CONTRATAPA
› Por Jorge Isaías
Cuando las cosas se llamaban de un solo modo, es decir, cuando el verano era el verano y el Otoño era Otoño, las cosas tenían sentido.
Las cosas eran compactas como ese mundo que nada tenía de evanescente y los mayores actuaban con una lógica de hierro, porque la dignidad no se negociaba y la pobreza era digna, el mundo elemental era seguro porque así había sido a través de los tiempos.
De las cosas que no se discutían en primer término estaba el lugar de los niños. Debían sostener su posición fantasmática, su posición de cero a la izquierda frente a un mundo adulto que parecía tabicado para todo aquel que no se alzara demasiado del suelo.
El mundo adulto del trabajo frente al del niño que no exponía su cuerpo el los avatares adultos, salvo que la familia más que numerosa lo exigiera y allí sí, todos participaban de las tareas rurales.
En mi caso, al no tener hermanos todavía, digamos que lo pasaba mejor que otros amigos de mi edad. Si no era la escuela o los mandados todo podía resolverse en placenteros juegos y libertad que terminaba en las últimas quintas que festoneaban las últimas calles del pueblo.
Cuando pienso en aquel tiempo, lo pienso como si una gran fotografía en sepia se pusiera en movimiento. Como si la movilidad del tiempo arrancara entre goznes, y nos pusiera dando vueltas en el arcón sentimental de los días.
Donde supura el aire están las cosas que no podemos dejar de olvidar, lo que no queremos que se caiga en el azufre de los tiempos, allí en ese pozo a la deriva donde refulgen los odios y se retuercen los vendavales recurrentes, donde un sopor insiste dando tumbos por el aire enconado de junio.
En el aire sí que supuran enconados dulzores que secundan otros misterios.
Cuando las cosas tenían unidad y dulce magia, rubricando albores que susurran los recuerdos y dan colores en el denso temblor de la noche.
Sin rubores y sin restos, cuando roncaba la luna que el histórico temblor desistía como un estigma helado en el aire, sin saber que alguna noche fungía un amor pasajero.
Dentro del aire que no suponía certezas, dentro de la luna que enarcaba su ceja octubreña, frente al dominio que no "iba a diamante" con su "luna en los pies de pato", en los últimos años en que formaba el temblor del perdido sobre el anca de Dios.
Dulzura enseñoreaban fervores dados vuelta, como una nube que erguía esplendor en la noche, asistía un plenilunio de amor.

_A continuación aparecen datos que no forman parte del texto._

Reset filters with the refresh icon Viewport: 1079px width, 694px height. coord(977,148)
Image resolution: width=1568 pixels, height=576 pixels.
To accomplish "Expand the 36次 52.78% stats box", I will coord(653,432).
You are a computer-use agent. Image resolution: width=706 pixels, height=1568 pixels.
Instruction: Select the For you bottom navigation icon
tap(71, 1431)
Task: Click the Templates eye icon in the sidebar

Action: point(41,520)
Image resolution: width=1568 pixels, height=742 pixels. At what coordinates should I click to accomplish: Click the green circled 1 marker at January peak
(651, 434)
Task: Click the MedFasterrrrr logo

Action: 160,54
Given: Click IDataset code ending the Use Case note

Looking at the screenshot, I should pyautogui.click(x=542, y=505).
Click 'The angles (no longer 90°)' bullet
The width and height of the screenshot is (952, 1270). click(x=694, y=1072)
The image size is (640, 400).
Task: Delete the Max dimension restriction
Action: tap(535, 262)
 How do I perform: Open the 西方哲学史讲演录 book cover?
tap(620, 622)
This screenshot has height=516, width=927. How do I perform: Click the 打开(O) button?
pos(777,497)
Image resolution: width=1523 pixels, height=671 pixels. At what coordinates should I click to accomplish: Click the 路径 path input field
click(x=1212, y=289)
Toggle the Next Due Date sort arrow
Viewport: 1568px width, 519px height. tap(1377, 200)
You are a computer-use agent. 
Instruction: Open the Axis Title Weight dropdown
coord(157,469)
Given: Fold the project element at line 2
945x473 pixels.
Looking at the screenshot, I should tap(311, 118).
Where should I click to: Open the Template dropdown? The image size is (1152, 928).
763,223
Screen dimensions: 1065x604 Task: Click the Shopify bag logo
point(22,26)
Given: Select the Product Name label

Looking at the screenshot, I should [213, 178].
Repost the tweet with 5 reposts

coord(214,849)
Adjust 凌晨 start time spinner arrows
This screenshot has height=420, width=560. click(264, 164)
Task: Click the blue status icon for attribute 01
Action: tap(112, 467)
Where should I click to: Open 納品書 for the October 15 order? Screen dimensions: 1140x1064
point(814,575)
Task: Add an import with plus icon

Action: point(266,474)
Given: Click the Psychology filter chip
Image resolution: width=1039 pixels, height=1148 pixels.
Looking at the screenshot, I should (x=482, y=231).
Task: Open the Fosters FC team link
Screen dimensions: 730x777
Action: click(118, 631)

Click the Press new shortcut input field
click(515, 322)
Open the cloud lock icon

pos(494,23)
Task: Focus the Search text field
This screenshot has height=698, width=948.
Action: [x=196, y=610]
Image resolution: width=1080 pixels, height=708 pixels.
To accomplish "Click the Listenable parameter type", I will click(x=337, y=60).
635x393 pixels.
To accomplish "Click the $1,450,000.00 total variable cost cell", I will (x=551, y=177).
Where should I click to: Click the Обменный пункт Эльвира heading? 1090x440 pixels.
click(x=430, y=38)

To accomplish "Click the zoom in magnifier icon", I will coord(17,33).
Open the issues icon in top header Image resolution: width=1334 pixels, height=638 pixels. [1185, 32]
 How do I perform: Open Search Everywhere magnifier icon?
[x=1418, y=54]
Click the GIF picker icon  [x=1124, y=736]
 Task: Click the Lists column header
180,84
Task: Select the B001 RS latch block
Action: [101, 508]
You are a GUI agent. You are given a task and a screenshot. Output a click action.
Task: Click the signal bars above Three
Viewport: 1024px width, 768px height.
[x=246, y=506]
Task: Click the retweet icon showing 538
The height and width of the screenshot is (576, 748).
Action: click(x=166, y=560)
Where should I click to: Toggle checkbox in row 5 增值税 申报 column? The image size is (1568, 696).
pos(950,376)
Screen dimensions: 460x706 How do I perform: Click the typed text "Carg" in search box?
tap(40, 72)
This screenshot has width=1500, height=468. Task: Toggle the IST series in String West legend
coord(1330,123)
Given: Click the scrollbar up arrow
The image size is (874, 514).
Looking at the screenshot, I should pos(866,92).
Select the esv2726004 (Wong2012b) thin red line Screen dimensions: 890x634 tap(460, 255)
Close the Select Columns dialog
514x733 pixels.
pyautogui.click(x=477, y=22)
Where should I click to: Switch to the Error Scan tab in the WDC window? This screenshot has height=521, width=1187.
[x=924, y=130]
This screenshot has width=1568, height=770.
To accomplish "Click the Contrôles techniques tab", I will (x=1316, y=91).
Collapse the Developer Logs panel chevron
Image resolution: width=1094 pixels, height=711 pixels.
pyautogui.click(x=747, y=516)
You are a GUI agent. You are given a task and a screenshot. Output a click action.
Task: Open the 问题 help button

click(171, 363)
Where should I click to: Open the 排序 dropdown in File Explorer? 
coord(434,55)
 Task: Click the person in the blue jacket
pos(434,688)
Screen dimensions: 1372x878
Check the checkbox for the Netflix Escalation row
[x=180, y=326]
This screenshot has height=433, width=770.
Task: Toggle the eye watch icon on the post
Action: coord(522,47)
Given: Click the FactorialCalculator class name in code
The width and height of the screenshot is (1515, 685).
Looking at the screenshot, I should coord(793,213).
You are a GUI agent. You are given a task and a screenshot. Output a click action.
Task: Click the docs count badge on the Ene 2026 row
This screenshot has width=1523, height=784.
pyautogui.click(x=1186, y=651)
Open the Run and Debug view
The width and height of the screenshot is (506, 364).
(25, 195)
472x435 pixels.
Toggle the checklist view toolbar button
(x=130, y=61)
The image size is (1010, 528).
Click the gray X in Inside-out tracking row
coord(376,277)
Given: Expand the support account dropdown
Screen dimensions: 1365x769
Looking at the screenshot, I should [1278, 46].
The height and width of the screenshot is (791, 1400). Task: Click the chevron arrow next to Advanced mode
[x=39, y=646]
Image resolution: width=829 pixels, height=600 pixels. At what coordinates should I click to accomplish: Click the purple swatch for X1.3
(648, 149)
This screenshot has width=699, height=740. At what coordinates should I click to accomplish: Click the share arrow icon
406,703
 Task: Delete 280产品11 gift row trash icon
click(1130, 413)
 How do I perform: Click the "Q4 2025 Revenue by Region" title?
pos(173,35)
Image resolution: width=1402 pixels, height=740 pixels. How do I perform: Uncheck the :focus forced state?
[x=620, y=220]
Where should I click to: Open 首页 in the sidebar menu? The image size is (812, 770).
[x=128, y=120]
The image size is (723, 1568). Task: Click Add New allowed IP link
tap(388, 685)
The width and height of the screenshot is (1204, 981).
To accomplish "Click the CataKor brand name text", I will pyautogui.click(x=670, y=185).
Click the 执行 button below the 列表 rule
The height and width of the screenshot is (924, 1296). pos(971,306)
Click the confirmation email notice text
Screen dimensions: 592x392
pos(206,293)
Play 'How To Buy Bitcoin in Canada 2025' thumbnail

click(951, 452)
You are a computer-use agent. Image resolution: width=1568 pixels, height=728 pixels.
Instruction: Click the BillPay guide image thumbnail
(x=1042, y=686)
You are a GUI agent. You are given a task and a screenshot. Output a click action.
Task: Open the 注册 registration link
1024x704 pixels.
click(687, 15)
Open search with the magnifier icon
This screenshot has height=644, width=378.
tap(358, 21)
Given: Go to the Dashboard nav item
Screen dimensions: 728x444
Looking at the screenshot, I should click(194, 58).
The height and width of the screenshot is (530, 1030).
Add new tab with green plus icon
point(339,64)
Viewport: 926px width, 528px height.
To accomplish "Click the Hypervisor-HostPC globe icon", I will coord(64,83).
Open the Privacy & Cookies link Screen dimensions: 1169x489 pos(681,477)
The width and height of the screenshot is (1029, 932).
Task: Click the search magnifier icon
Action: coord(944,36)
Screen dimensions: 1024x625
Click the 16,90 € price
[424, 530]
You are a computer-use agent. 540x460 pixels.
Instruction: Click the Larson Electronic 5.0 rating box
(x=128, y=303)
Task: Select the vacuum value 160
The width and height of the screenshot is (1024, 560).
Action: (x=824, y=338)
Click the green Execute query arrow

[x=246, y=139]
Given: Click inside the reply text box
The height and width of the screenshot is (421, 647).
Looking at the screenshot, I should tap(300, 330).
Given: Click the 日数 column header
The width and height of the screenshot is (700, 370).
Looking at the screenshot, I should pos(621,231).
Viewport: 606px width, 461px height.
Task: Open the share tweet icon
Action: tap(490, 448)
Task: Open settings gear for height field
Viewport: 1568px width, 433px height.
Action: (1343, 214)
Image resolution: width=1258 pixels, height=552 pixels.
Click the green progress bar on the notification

¡Qué recoletos, qué reprimidos vivían los novios de entonces!. Los horarios, los días con esos horarios que plantaban la formalidad y la costumbre, la familia, las hermanas y las tías, las visitas del novio al prostíbulo clandestino que llamaban "casa de tolerancia", la de doña Chola Olave, las posibles enfermedades venéreas que no se nombraban en público.
Un mundo cerrado a los niños, a las mujeres y apenas entreabierto a los hombre que gozaban del raro privilegio de la soledad mitigado por el truco tedioso de las tardes moribundas que apenas matizaban de vez en cuando el duro trabajo de entonces.
El pueblo era ese escarabajo soñoliento en medio de las eras rubionas, las heladas impiadosas que mataban y quemaban los montes frutales, la paciencia de monje frente a los temporales de agosto. Lluvia y barro. Barro y lluvia y mate y ginebra y música donde había una guitarra o un acordeón a piano.
Lo único recordable es el Otoño, cuando el atardecer exigía su abrigo y caminar bajo la hilera de casuarinas oscuras, con sus hojas como pequeños pecesitos dorados, era un poco menos voluptuoso que hacerlo bajo los altos plátanos añosos que dejaban el suelo crujiente de hojas con sus nervaduras muertas.
El Otoño en ese tiempo remoto era la estación que uno añoraba y cuyo paso trataba de retener aunque el frío y las heladas prematuras fueran un aviso inequívoco de que el dueño de esos ocres y las rencillas vespertinas pronto serían recuerdo.
El Otoño también era la sombra tibia sobre la casa de los viejitos Ortali que desde aquí siempre veíamos lejana.
¿Por qué será que el Otoño, aquel Otoño y tal vez todos los Otoños sucesivos me ponen en súbita tristeza, dulce como un elixir que uno no quiere nunca dejar de beber?